Collection entries:
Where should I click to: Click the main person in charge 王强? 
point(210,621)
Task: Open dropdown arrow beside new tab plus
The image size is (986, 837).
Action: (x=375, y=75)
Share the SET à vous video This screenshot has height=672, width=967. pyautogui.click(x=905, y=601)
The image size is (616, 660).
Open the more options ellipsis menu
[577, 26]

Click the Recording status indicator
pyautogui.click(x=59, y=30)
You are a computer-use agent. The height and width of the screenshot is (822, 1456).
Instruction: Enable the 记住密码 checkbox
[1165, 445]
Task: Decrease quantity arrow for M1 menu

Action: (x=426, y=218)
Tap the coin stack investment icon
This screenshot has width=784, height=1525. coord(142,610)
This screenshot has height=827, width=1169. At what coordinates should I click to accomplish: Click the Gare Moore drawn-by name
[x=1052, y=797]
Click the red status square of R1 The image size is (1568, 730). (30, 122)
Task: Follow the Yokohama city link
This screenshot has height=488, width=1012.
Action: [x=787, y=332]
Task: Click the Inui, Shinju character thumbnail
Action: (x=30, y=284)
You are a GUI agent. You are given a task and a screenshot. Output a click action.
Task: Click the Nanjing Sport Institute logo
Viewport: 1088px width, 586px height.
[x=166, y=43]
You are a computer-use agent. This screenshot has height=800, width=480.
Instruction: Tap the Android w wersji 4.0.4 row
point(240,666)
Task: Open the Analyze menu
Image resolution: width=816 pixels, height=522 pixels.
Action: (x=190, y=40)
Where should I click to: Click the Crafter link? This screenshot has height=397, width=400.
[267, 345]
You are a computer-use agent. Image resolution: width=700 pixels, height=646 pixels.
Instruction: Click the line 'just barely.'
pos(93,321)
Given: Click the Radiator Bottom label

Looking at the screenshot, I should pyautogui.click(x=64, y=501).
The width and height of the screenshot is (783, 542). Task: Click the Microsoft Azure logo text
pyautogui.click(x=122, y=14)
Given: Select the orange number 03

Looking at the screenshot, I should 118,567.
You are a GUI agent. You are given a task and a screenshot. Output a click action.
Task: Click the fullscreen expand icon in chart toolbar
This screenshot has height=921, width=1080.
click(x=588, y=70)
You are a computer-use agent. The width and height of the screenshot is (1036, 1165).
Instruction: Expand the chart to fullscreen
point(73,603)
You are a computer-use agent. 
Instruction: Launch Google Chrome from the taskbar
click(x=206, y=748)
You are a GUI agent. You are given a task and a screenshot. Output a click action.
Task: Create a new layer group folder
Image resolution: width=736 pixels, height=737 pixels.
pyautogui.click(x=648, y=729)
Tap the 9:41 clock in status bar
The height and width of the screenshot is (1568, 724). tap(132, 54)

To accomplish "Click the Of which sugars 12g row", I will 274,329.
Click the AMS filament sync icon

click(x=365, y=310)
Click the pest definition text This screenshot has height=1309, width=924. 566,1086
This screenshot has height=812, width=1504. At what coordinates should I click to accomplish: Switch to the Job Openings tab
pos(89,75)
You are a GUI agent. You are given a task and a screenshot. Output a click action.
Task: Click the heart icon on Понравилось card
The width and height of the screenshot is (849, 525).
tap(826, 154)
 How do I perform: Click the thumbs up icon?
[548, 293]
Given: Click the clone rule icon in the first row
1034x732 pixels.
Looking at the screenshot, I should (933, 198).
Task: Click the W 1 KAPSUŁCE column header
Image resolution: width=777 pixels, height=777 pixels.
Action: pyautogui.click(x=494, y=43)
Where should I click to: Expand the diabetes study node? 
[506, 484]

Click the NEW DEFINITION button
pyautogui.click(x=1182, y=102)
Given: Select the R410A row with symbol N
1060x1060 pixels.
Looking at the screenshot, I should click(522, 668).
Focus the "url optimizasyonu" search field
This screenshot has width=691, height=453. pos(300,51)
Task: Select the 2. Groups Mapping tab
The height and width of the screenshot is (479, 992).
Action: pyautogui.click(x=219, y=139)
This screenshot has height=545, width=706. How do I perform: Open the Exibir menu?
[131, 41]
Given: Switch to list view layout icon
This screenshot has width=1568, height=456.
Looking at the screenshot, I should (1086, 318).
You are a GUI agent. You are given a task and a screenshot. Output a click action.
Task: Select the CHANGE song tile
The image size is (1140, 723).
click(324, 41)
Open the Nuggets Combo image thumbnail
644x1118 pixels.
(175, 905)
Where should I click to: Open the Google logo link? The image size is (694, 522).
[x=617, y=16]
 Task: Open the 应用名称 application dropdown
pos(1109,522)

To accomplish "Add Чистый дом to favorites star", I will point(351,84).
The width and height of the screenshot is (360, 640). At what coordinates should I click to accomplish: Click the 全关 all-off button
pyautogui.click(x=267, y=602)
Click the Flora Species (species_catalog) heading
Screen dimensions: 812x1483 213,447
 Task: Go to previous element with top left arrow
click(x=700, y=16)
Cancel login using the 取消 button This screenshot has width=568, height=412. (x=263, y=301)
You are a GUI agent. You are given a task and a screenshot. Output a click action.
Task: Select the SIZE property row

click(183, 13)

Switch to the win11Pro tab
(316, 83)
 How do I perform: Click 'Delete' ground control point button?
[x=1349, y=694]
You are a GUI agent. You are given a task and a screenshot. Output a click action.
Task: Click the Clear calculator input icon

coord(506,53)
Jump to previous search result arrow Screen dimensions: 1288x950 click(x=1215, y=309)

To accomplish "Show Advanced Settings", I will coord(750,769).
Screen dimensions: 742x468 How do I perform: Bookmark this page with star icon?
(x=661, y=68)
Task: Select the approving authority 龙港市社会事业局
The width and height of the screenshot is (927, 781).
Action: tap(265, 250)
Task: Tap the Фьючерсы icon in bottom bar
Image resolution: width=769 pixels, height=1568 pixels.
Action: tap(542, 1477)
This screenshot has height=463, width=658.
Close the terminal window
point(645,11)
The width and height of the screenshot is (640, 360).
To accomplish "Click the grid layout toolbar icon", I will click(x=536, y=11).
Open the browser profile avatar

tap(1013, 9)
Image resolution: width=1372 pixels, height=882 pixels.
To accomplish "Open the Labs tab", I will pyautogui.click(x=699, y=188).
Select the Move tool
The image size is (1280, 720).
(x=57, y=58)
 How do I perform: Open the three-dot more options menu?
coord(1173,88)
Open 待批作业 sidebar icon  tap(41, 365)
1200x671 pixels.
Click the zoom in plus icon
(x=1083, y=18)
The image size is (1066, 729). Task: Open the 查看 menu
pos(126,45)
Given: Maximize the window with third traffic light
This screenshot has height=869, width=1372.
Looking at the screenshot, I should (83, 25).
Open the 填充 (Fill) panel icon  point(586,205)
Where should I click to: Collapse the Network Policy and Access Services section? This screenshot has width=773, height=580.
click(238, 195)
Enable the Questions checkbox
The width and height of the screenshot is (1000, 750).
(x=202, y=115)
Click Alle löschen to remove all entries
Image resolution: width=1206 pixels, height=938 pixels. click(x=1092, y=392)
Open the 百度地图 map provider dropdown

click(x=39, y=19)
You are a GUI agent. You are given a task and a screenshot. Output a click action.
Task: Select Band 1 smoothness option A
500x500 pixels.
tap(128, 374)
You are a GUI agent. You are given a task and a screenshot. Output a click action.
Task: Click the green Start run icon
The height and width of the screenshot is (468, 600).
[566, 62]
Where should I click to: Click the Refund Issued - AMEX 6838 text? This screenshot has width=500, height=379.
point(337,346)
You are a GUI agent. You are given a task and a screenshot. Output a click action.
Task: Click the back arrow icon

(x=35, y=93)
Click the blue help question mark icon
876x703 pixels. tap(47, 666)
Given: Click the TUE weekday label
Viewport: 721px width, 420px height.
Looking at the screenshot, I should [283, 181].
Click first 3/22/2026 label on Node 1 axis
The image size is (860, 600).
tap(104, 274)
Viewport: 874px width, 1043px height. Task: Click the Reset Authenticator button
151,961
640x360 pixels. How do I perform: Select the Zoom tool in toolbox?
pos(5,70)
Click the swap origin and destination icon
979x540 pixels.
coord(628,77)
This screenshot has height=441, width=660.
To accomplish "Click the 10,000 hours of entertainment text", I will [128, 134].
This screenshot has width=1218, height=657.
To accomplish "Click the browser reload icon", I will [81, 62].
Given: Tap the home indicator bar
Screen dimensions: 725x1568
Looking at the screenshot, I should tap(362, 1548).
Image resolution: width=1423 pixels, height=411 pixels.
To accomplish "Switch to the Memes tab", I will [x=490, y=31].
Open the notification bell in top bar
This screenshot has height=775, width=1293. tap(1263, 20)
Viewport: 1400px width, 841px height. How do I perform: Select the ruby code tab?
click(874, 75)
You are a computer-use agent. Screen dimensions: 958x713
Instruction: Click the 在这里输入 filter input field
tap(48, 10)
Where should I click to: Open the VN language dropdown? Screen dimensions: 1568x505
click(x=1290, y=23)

◆ Work instruction
What are the lines above, starting at the one with "Click the pest" and ending at the one with "Task: Select the CHANGE song tile"? Give them again exactly, and only them.

◆ Response for this exercise
Click the pest definition text This screenshot has height=1309, width=924. 566,1086
This screenshot has height=812, width=1504. At what coordinates should I click to accomplish: Switch to the Job Openings tab
pos(89,75)
You are a GUI agent. You are given a task and a screenshot. Output a click action.
Task: Click the heart icon on Понравилось card
The width and height of the screenshot is (849, 525).
tap(826, 154)
 How do I perform: Click the thumbs up icon?
[548, 293]
Given: Click the clone rule icon in the first row
1034x732 pixels.
Looking at the screenshot, I should (933, 198).
Task: Click the W 1 KAPSUŁCE column header
Image resolution: width=777 pixels, height=777 pixels.
Action: pyautogui.click(x=494, y=43)
Where should I click to: Expand the diabetes study node? 
[506, 484]

Click the NEW DEFINITION button
pyautogui.click(x=1182, y=102)
Given: Select the R410A row with symbol N
1060x1060 pixels.
Looking at the screenshot, I should click(522, 668).
Focus the "url optimizasyonu" search field
This screenshot has width=691, height=453. pos(300,51)
Task: Select the 2. Groups Mapping tab
The height and width of the screenshot is (479, 992).
Action: pyautogui.click(x=219, y=139)
This screenshot has height=545, width=706. How do I perform: Open the Exibir menu?
[131, 41]
Given: Switch to list view layout icon
This screenshot has width=1568, height=456.
Looking at the screenshot, I should (1086, 318).
You are a GUI agent. You are given a task and a screenshot. Output a click action.
Task: Select the CHANGE song tile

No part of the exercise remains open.